▶ About this task:
Only a number is wanted here: how many lines in the entries below contain the word "computer".

Stored data entries
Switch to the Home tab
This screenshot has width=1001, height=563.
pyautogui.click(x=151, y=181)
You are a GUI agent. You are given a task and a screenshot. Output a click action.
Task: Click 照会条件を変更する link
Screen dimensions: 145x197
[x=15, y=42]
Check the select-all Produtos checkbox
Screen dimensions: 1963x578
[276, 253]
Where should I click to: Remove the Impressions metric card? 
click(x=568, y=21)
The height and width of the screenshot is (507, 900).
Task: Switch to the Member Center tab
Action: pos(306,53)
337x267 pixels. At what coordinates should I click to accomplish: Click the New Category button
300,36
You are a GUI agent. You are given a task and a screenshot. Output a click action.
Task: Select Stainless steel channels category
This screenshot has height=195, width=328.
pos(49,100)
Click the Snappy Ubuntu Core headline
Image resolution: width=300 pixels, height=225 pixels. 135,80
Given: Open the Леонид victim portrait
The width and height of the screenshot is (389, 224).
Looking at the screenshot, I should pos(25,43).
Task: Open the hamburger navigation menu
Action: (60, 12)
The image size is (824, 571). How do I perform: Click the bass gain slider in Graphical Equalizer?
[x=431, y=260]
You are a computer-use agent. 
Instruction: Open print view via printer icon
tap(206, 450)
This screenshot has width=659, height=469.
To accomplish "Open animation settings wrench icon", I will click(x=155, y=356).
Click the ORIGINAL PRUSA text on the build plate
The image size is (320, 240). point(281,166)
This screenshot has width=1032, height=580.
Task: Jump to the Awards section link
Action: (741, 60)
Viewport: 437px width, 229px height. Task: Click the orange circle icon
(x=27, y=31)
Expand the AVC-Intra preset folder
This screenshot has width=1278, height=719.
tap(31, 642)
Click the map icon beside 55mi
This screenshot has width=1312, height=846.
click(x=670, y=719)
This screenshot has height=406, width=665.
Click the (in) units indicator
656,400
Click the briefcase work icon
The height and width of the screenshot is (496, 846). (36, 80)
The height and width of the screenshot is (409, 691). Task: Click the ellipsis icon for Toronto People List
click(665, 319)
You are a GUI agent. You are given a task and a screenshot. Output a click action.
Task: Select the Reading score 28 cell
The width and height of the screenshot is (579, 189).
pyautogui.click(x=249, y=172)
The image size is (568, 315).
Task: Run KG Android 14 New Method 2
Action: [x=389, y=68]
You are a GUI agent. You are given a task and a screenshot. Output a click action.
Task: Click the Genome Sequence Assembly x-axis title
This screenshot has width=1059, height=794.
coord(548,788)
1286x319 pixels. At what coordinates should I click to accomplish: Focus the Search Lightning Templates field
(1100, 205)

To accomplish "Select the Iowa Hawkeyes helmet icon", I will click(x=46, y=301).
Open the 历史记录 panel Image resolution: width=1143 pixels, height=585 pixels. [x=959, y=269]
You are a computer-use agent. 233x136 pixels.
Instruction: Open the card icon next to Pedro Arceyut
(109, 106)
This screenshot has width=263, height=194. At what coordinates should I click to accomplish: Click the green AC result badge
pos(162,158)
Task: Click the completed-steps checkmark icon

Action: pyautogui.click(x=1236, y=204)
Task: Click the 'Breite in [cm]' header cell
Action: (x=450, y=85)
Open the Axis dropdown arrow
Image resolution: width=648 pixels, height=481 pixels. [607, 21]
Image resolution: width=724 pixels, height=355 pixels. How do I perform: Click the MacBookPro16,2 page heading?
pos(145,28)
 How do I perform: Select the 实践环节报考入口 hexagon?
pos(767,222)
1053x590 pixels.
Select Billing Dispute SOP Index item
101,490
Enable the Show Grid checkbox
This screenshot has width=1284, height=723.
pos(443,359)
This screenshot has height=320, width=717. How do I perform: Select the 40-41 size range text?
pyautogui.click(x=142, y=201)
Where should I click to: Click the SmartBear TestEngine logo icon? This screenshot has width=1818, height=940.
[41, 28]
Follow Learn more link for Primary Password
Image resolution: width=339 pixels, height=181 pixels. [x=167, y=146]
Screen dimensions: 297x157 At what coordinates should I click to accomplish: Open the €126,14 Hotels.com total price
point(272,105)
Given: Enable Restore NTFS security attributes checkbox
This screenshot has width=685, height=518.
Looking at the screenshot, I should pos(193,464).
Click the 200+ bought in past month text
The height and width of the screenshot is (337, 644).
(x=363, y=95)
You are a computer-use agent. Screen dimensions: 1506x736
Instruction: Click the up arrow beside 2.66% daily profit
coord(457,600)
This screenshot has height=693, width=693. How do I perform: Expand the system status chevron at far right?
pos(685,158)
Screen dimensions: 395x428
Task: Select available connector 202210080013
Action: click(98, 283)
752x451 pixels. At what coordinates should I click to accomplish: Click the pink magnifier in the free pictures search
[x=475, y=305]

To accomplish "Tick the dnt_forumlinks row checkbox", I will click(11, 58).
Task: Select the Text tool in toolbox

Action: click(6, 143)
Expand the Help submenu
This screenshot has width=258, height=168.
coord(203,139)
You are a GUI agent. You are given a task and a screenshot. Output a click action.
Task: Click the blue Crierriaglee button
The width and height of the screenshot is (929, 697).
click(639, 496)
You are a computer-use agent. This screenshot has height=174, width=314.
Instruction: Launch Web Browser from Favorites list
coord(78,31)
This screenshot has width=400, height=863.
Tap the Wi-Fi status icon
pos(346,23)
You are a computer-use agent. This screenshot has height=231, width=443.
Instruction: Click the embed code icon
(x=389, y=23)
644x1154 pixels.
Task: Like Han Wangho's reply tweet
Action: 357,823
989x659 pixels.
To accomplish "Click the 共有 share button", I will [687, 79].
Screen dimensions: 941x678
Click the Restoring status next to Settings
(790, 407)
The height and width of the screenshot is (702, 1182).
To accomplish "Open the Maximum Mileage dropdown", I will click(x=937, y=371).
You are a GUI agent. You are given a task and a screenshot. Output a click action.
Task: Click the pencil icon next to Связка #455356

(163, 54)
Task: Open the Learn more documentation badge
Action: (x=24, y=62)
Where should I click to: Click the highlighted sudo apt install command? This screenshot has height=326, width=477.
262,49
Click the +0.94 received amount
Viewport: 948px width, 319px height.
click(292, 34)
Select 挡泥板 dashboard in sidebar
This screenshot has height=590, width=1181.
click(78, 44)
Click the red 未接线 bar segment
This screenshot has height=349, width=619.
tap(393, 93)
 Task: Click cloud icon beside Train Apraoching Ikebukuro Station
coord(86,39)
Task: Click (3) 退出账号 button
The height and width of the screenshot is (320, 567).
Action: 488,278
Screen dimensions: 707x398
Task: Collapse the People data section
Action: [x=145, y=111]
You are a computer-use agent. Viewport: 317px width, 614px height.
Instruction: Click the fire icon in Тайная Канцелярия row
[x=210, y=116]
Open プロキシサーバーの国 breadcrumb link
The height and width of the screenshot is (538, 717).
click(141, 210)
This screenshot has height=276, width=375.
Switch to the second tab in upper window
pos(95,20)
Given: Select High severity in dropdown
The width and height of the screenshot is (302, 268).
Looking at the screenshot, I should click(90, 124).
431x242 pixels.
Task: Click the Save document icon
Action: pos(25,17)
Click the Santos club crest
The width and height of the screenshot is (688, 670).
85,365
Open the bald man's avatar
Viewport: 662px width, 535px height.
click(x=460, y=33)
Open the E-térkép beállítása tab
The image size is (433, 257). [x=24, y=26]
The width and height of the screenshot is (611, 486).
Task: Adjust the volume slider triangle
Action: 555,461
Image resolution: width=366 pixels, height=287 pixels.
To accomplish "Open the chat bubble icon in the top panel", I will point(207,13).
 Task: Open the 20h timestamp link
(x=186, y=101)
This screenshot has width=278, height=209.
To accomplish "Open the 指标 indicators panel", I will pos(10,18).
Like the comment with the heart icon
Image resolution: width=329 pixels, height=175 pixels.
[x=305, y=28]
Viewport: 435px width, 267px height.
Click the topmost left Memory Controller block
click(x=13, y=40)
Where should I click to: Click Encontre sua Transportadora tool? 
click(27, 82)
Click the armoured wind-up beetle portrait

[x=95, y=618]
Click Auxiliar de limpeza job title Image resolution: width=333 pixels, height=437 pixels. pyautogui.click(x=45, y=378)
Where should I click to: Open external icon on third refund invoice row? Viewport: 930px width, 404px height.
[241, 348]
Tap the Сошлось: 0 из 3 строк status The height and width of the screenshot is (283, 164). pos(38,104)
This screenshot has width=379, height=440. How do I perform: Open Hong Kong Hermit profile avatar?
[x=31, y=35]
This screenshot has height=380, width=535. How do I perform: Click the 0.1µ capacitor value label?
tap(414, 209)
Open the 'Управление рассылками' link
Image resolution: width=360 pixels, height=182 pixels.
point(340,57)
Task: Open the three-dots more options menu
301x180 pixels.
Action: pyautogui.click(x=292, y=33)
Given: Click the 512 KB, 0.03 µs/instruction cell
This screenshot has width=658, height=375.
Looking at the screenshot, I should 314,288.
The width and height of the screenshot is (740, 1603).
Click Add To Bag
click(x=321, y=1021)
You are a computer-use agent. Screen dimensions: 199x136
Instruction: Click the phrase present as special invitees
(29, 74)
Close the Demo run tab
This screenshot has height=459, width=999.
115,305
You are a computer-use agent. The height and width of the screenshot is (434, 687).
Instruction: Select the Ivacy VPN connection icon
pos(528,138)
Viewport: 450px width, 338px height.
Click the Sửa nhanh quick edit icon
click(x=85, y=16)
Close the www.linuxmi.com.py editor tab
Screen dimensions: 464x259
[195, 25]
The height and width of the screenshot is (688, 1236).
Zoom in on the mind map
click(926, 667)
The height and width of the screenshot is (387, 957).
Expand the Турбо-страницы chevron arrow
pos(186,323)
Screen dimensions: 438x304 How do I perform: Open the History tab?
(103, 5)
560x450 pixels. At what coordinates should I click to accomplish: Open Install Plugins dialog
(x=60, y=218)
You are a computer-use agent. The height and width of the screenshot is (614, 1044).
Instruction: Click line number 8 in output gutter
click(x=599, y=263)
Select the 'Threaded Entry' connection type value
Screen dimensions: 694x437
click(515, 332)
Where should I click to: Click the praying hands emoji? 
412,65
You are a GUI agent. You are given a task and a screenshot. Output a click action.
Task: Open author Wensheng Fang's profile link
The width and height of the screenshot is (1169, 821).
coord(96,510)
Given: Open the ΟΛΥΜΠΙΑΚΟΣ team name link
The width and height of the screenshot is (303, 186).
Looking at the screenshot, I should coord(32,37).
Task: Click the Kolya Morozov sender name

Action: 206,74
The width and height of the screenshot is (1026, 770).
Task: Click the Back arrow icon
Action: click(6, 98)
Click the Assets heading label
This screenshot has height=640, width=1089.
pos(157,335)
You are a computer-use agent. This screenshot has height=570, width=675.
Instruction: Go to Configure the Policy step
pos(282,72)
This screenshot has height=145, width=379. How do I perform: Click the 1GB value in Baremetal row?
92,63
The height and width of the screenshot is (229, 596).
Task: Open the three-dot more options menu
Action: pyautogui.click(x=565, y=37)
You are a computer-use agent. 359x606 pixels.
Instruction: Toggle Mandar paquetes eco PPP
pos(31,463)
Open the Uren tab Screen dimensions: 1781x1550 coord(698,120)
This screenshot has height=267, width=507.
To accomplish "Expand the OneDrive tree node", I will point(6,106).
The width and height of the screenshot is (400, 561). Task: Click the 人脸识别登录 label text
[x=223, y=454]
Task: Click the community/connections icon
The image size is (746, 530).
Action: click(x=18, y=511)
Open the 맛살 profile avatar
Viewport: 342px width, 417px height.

▶ Output for this exercise:
11